The United Nations three-day conference on the worldwide drug problem was the first time in almost 20 years that the global community has been confronted with the difficult task of deciding how big the drug problem now is and whether current policies are tackling it in a meaningful way.
Countries came to the conference still divided between those imposing outright prohibition on drugs and harsh punishments, such as the death penalty for use and trafficking, and those for which while still keeping drugs illegal focus on treatment rather than punishment. Czech Health Minister Svatopluk Němeček left no doubt on which side of the divide the Czech Republic stands as this extract from a conference speech shows:
“The war on drugs has fueled an epidemic of infections, particularly HIV, viral hepatitis, an epidemic of fatal overdoses in people using drugs. The enforcement of drug prohibition exacerbates all of these risks and they affect not only drug users but all citizens.”
The minister went on to say that policies the could be summed up as the so-called “War on Drugs” and past UN commitments, and targets of, for example, of a drugs free world, had failed.
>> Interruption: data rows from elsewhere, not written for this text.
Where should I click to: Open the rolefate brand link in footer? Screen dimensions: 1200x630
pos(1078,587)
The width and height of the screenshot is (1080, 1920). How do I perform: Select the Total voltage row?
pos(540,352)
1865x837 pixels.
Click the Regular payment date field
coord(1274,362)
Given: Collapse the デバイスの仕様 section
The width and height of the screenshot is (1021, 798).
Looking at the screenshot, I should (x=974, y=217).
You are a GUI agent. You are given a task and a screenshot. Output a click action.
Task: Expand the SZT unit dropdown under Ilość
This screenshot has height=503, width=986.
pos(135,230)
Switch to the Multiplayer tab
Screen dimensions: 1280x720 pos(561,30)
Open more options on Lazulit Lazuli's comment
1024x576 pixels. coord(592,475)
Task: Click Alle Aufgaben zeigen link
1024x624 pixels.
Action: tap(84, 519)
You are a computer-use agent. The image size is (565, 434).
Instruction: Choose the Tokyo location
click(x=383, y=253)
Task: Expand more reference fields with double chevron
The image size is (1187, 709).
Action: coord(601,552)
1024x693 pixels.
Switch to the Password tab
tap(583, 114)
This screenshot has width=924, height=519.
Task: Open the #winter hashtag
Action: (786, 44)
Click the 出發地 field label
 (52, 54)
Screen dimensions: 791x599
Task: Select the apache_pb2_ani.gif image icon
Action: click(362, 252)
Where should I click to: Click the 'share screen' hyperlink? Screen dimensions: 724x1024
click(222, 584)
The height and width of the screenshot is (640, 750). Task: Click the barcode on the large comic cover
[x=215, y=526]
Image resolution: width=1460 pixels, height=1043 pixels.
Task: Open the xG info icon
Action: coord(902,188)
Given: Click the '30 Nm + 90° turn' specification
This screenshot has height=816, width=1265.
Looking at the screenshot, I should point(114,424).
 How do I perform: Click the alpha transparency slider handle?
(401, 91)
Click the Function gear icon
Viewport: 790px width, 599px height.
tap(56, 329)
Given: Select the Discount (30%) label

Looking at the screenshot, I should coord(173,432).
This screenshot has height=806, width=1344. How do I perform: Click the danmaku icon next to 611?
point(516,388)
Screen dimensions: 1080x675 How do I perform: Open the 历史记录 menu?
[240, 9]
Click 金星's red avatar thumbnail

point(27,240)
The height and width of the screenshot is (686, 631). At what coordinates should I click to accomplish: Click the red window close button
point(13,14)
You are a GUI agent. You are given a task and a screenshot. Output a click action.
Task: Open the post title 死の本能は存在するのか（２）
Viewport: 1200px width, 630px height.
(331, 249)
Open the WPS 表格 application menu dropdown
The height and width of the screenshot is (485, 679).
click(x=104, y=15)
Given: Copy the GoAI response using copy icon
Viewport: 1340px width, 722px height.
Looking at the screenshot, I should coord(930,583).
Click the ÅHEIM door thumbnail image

He outlined how the Czech Republic was pushing a very different line.
“The Czech Republic can and will use its own experience to demonstrate the public health and public security benefits of a human rights oriented drug policy which is based on open discussion and scientific evidence. We strongly believe that humane drug policies should care for humans first of all and not for drugs.”
In a press conference in Prague this week the minister and top national drug policy officials said the Czech Republic had made a notable international impact at the conference with its outspoken stand. In addition, he said the country could back up its policies with figures showing some of the lowest HIV infection rates in European and the world and some of the lowest death rates from drug overdoses. Part of that success is due to the fact that an estimated 85 percent of problem drug users are in regular contact with social workers and institutions aimed at helping them.
The result of the conference, whose conclusions included a commitment to put people at the centre of anti-drugs policy, was seen as an admission that the repressive “War on Drugs” has failed. But the target for some of having the death penalty lifted for drugs offences was opposed by countries taking a hard line on drugs.
For the Czech minister, the recent conference is a starting point on turning around the debate and he is hoping for more progress when the UN meet in 2019 to review the world drugs situation again.